Question

How many numbers of $$3$$ digits can be formed with the digits $$1, 2, 3, 4, 5$$ when digits may be repeated?

Answer

**step1** Understanding the problem

The problem asks us to find the total number of 3-digit numbers that can be formed using a given set of digits: 1, 2, 3, 4, 5. An important condition is that digits may be repeated.

**step2** Analyzing the structure of a 3-digit number

A 3-digit number has three places: the hundreds place, the tens place, and the ones place. We need to determine how many choices we have for each of these places.

**step3** Determining choices for each digit place

The given digits are 1, 2, 3, 4, 5. There are 5 distinct digits available.
For the hundreds place, we can choose any of the 5 digits. So, there are 5 choices.
For the tens place, since digits may be repeated, we can again choose any of the 5 digits. So, there are 5 choices.
For the ones place, since digits may be repeated, we can again choose any of the 5 digits. So, there are 5 choices.
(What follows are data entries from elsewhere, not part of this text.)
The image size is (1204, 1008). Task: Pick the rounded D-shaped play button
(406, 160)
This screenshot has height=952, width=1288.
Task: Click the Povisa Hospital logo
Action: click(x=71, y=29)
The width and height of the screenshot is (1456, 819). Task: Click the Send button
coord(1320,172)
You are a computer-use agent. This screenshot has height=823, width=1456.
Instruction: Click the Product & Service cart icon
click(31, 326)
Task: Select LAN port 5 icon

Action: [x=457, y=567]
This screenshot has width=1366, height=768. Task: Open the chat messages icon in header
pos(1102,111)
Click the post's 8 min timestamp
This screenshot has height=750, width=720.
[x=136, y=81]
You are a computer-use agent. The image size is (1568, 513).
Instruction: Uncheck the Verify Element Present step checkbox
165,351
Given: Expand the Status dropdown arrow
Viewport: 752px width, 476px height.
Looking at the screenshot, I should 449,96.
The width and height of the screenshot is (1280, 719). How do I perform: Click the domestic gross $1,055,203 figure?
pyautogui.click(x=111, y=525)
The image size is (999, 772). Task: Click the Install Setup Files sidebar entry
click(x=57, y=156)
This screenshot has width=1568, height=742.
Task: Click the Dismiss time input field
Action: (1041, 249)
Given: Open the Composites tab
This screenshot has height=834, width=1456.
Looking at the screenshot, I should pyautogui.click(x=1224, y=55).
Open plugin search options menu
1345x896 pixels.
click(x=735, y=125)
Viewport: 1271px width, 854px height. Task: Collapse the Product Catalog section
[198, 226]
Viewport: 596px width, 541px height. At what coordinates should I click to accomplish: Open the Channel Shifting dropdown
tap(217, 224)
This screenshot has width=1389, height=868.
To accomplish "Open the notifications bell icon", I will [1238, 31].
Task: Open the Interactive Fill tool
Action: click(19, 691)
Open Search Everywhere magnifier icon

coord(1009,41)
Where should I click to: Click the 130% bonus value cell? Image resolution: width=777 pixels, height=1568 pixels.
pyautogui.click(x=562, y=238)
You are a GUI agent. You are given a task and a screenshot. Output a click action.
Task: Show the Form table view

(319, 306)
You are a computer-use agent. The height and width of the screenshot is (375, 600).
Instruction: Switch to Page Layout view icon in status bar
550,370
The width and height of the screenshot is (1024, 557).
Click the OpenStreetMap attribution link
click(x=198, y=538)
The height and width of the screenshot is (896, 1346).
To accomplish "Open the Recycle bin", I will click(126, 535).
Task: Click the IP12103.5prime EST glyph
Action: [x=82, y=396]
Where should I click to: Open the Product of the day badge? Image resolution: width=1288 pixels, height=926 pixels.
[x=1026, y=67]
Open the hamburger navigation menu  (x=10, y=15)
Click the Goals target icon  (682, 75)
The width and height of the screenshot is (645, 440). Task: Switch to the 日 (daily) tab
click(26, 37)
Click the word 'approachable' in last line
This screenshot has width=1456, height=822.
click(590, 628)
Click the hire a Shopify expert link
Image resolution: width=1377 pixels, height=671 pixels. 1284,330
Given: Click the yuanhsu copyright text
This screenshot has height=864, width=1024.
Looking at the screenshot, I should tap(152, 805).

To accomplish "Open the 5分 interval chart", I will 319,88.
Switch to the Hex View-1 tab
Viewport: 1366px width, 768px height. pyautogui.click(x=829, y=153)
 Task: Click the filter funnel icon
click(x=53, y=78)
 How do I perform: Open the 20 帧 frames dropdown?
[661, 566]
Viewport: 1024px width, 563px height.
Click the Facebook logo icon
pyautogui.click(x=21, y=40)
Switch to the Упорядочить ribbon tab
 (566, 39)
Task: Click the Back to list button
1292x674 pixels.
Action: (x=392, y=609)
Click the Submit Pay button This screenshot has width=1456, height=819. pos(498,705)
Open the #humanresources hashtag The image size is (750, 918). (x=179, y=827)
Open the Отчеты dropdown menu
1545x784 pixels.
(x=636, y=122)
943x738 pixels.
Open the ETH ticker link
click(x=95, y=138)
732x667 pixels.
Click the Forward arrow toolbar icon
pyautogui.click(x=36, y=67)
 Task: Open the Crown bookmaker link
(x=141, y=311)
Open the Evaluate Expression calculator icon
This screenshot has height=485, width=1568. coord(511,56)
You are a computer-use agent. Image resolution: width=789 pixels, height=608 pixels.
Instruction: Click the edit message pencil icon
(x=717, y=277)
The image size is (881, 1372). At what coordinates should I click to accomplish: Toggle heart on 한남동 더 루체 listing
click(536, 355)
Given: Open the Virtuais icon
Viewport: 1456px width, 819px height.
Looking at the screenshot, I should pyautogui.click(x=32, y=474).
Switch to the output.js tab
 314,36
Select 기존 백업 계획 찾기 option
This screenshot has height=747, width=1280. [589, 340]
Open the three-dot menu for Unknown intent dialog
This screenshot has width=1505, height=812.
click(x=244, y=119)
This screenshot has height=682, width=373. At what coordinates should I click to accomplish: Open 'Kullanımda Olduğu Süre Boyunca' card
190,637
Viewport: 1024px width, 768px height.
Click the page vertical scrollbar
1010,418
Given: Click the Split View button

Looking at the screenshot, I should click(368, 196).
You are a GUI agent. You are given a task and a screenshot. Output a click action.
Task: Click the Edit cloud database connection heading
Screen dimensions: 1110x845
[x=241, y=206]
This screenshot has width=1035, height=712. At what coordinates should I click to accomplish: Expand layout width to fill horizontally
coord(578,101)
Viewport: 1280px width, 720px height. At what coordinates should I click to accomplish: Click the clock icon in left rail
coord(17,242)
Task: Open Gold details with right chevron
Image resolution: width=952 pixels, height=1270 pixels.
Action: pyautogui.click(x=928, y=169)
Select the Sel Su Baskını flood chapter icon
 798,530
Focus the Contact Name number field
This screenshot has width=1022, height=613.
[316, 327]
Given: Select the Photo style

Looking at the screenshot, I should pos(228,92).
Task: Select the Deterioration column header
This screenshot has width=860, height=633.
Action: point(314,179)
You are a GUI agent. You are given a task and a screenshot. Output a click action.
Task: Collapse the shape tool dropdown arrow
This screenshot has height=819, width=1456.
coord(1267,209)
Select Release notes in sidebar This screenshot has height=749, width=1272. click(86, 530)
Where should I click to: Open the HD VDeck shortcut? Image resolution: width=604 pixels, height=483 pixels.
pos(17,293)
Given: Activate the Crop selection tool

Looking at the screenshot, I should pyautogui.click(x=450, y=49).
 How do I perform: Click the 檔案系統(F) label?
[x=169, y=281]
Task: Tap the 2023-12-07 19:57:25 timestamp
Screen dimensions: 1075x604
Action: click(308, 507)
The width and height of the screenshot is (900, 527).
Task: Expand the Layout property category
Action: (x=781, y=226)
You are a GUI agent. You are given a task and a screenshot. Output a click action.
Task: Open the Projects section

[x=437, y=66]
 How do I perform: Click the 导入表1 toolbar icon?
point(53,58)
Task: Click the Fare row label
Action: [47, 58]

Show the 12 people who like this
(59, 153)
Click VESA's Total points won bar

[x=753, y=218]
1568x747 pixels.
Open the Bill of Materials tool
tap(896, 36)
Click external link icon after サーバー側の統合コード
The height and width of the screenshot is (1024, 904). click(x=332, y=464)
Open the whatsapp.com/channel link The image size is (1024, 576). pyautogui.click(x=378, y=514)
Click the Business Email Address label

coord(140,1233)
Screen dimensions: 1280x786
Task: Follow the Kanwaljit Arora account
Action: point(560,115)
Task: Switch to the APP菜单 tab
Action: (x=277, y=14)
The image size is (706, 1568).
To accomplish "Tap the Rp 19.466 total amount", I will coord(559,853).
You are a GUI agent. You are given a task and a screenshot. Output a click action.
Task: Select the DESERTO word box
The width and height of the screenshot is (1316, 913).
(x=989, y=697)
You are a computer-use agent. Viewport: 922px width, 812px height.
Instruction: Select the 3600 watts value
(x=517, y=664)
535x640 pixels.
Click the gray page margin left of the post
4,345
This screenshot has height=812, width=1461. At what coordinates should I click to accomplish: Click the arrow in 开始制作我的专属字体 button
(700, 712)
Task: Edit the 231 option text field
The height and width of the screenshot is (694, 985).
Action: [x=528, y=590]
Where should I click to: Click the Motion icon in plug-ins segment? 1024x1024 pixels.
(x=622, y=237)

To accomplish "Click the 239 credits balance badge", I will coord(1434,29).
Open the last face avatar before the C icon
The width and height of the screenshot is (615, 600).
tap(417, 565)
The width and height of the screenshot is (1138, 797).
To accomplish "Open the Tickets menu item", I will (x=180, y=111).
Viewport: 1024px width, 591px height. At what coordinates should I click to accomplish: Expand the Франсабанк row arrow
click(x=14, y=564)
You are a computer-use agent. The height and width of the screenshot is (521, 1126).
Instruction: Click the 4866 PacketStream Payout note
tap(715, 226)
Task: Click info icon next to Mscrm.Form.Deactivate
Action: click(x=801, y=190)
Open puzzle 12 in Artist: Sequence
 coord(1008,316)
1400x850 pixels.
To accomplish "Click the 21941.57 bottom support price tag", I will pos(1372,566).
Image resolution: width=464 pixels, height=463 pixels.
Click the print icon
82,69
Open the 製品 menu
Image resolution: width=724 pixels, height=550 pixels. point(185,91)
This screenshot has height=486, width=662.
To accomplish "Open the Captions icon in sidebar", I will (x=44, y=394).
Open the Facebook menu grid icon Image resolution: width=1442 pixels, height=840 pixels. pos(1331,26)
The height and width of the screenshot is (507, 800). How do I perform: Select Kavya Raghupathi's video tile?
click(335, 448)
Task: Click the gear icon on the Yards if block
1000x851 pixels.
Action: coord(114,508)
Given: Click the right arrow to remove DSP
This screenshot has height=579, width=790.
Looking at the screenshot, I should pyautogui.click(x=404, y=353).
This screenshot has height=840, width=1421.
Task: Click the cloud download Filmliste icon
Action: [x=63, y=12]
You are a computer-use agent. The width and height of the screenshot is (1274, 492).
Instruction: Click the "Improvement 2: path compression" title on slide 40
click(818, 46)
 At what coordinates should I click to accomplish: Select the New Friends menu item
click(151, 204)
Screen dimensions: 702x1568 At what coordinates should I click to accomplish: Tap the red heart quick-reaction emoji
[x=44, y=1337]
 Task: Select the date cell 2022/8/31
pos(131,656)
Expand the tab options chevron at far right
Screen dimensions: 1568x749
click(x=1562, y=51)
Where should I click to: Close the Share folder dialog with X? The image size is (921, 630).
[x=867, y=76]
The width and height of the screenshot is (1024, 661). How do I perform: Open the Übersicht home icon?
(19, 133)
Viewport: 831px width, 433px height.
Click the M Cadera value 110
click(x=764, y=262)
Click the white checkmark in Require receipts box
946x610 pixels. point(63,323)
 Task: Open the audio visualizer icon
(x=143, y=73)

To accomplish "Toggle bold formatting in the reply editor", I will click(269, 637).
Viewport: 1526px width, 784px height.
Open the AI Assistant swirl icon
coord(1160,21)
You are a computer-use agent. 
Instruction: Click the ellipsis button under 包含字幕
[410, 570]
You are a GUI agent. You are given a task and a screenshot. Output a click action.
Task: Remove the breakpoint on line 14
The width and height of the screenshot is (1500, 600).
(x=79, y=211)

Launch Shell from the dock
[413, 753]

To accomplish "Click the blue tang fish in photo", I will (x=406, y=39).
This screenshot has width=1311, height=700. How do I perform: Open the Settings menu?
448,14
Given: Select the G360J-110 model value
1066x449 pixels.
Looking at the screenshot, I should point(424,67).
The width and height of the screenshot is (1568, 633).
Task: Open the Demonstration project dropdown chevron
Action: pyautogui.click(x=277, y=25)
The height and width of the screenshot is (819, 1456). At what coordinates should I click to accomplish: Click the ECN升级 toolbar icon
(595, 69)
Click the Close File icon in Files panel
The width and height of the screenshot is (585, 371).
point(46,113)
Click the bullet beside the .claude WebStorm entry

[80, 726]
**step4** Calculating the total number of combinations

To find the total number of different 3-digit numbers that can be formed, we multiply the number of choices for each place value.
Total number of 3-digit numbers = (Choices for hundreds place) × (Choices for tens place) × (Choices for ones place)
Total number of 3-digit numbers = $$5 \times 5 \times 5$$
Total number of 3-digit numbers = $$25 \times 5$$
Total number of 3-digit numbers = $$125$$